=== 本文抜粋 ===
"""
減免の申請は年度ごとに必要なので、年度が変われば新たに申請する必要があります。
手続き方法
国民健康保険の減免手続きには、以下のいずれかの書類と印鑑が必要になります。
必要書類は減免内容や自治体によって違うので、各地区町村窓口で確認してください。
減免申請の必要書類
- 雇用保険受給資格者証
- 離職票
- 退職証明書
- 廃業証明書
上記のうちいずれか
このうち離職票はハローワークへ手続きに行くと提出することになります。
なので、離職票が必要な場合はハローワークへ行く前に減免手続きを済ますようにしましょう。
また、住民税が減免できる自治体もあるので、国民健康保険の減免を申請したついでに税金課の窓口へ行くのも忘れないようにしましょう。
関連記事失業で住民税は減免できる!無職が知っておきたい住民税の知識
減免のデメリット
国民健康保険を減免することによるデメリットはありません。減免しても通常と同じように3割負担で医療を受けることができます。
しかし、国民健康保険を選ぶこと自体にデメリットのある人はいます。
退職後の健康保険には「会社の健康保険を任意継続する」と「家族の扶養に入る」という選択肢があるので、これらを選んだ方が得する人がいるからです。
たとえば次のような人は国民健康保険よりも任意継続した方が、保険料が安く済むことが多いです。
"""
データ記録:
"""
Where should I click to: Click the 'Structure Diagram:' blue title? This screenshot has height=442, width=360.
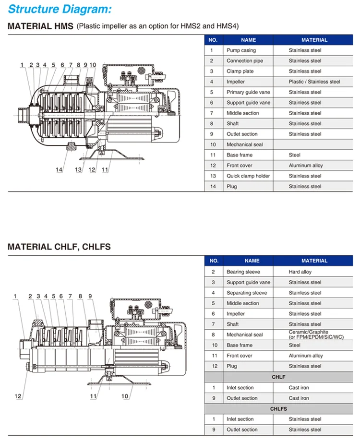click(x=60, y=9)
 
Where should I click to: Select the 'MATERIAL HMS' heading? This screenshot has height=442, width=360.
click(x=40, y=26)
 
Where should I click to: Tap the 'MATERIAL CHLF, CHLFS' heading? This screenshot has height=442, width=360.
click(x=59, y=247)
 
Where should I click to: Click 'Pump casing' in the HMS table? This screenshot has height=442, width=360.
click(x=241, y=50)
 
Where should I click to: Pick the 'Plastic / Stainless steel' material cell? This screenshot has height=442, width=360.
click(x=314, y=82)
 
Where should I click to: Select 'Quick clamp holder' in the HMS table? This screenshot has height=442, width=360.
click(x=248, y=176)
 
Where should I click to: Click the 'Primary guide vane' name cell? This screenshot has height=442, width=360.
click(x=248, y=92)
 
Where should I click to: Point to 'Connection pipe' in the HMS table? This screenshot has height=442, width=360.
click(x=245, y=61)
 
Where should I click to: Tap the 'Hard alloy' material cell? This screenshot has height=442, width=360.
click(x=300, y=272)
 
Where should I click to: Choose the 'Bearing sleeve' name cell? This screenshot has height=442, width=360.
click(x=243, y=272)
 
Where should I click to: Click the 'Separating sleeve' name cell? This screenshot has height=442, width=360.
click(x=247, y=293)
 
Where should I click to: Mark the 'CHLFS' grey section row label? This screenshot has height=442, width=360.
click(x=278, y=409)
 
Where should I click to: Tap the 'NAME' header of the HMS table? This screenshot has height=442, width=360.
click(x=248, y=40)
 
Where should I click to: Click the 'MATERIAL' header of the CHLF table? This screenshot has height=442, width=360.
click(x=314, y=261)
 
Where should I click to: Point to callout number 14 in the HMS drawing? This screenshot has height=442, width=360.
click(x=59, y=170)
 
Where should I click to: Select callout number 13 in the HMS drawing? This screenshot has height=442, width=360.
click(x=78, y=170)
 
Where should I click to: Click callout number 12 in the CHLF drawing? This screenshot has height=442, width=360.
click(x=18, y=396)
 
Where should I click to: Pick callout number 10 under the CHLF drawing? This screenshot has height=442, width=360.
click(x=125, y=396)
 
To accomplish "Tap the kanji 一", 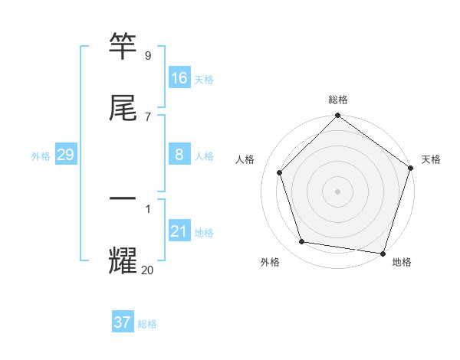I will [x=123, y=198].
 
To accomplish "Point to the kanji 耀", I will [x=123, y=260].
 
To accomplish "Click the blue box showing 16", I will [x=179, y=78].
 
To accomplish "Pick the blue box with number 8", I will [x=179, y=155].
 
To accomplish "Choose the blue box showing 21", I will [x=179, y=231].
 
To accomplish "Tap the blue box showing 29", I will [x=65, y=155].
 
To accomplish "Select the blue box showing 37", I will [x=123, y=322].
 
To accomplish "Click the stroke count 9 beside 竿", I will [x=148, y=56].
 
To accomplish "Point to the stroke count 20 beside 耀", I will [x=148, y=270].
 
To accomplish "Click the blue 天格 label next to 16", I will [x=204, y=80].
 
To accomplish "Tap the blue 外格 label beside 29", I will [x=41, y=156].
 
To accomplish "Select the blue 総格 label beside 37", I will [x=147, y=324].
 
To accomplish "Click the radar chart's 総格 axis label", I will [x=338, y=100].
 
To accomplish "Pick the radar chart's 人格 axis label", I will [x=245, y=159].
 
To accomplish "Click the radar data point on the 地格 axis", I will [x=383, y=253].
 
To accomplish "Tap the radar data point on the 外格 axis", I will [x=302, y=242].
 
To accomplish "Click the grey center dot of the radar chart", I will [x=338, y=191].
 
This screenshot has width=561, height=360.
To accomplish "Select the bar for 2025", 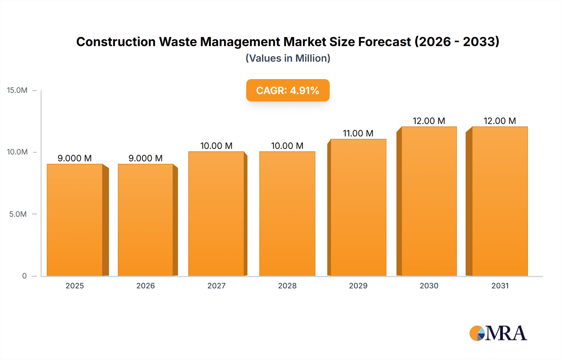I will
"""
=== 課題 ===
(1) 国民健康保険の減免についての本文抜粋では、減免を受けても医療費は何割負担になるとされていますか。
(2) 国民健康保険の減免についての本文抜粋を、最後の文の後から書き継いでください。
データ記録の内容は本文抜粋とは関係ありません。

=== 解答 ===
(1) 通常と同じ3割負担です。

(2)
任意継続の方が得する人
- 扶養家族の多い人
- 収入が高い人
一般的に扶養家族の多い人や、退職前の収入が高い人は、国民健康保険よりも任意継続を選んだ方が保険料が安くなります。
国民健康保険と任意継続のどっちが得かは、下記の記事で解説しているので参考にしてください。
関連記事任意継続と国民健康保険どっちが得か?退職後の健康保険の選び方
また、夫や親など扶養してもらえる家族がいるのなら、家族の扶養に入るのがベストです。
夫や親の扶養に入れば保険料は全額免除になるので、保険料を払えないなら扶養に入ることも選択肢に入れましょう。
国民健康保険は申請すれば大幅に減免することができます。逆に言うと、何もしなければ高額な保険料を取られてしまうのです。
退職後は自分から積極的に情報を得るようにしましょう。減免制度を活かしてしっかり節約しましょうね。